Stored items
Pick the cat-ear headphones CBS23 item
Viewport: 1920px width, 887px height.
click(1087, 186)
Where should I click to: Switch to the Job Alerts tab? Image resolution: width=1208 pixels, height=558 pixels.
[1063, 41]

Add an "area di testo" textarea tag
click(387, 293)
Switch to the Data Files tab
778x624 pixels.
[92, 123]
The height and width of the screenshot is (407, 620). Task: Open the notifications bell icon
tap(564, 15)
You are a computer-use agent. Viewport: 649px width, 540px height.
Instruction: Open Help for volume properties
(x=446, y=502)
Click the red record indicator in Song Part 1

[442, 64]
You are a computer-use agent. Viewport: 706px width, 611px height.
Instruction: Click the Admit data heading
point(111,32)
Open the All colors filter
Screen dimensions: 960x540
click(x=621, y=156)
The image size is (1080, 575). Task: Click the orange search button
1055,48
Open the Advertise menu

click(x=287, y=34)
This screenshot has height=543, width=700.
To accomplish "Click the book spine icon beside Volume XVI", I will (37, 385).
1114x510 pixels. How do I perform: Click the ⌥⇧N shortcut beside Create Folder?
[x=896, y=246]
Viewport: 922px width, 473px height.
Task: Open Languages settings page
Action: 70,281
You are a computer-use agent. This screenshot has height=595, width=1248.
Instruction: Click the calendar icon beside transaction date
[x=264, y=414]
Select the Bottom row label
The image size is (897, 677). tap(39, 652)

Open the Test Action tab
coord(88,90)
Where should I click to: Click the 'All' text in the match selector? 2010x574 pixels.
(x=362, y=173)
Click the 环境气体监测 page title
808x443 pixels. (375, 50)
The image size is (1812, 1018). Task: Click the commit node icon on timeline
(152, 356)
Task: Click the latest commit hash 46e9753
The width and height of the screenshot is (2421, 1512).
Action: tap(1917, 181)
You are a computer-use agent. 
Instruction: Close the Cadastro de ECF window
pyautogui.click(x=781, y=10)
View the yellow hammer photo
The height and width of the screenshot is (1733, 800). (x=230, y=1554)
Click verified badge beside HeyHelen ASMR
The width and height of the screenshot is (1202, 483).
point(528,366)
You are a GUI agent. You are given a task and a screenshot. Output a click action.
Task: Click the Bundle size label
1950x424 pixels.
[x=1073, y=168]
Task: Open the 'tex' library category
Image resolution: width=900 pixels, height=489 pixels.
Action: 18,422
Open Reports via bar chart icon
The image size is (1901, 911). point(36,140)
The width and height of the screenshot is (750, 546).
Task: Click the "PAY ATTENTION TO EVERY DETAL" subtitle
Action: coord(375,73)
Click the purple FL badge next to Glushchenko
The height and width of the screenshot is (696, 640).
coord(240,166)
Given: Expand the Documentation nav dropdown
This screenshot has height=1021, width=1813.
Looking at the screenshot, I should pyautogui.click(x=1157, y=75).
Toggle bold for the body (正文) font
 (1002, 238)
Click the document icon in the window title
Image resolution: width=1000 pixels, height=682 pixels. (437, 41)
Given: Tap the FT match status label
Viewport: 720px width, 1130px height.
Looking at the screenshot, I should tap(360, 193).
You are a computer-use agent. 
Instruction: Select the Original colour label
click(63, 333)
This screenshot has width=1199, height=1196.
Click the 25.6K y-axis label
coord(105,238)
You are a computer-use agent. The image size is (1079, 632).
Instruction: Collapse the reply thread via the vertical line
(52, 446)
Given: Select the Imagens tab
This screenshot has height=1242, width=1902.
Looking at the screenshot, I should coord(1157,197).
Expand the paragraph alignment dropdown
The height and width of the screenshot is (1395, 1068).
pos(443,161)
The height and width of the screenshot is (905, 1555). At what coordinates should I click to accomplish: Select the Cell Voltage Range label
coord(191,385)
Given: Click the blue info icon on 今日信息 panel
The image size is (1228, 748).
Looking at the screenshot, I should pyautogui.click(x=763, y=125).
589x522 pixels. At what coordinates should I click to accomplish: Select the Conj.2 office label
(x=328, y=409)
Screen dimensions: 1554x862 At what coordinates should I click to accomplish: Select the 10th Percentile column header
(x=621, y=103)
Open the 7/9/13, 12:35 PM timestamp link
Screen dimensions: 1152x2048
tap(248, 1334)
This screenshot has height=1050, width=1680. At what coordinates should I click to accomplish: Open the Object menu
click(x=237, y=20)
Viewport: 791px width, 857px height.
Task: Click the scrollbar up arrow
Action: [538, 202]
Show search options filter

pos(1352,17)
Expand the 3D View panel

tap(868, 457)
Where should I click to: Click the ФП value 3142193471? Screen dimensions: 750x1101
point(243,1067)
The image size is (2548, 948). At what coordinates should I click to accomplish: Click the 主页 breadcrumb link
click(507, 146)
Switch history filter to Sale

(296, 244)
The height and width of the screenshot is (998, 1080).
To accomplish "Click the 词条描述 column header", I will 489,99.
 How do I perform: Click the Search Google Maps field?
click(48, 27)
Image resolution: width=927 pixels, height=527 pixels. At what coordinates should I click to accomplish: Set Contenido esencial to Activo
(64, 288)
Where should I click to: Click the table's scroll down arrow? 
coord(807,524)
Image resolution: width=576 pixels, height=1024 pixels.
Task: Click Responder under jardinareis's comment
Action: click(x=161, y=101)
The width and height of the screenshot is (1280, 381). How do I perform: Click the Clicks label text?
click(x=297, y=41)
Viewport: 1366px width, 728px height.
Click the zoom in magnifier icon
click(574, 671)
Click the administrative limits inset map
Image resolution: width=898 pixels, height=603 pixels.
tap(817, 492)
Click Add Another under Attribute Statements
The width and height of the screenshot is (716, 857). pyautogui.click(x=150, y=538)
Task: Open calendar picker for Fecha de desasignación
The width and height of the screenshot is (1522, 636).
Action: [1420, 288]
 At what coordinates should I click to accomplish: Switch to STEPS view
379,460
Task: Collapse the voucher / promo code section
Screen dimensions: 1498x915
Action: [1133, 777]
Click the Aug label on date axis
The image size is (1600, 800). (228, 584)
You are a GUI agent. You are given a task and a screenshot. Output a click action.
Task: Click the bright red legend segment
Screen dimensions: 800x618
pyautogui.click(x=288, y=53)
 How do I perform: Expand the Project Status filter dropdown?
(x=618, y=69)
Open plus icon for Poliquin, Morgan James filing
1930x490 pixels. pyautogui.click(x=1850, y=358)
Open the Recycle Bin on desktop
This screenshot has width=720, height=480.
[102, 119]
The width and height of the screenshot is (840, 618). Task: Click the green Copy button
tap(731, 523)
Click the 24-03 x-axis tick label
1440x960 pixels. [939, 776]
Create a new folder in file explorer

● **DIRECTIONS FOR THIS TASK**:
Scan the entries above for the word "will". Report the lines that hold it.

● **ANSWER BELOW**:
To accomplish "Click the book spine icon beside Volume XVI", I will (37, 385).
To accomplish "Click the 词条描述 column header", I will 489,99.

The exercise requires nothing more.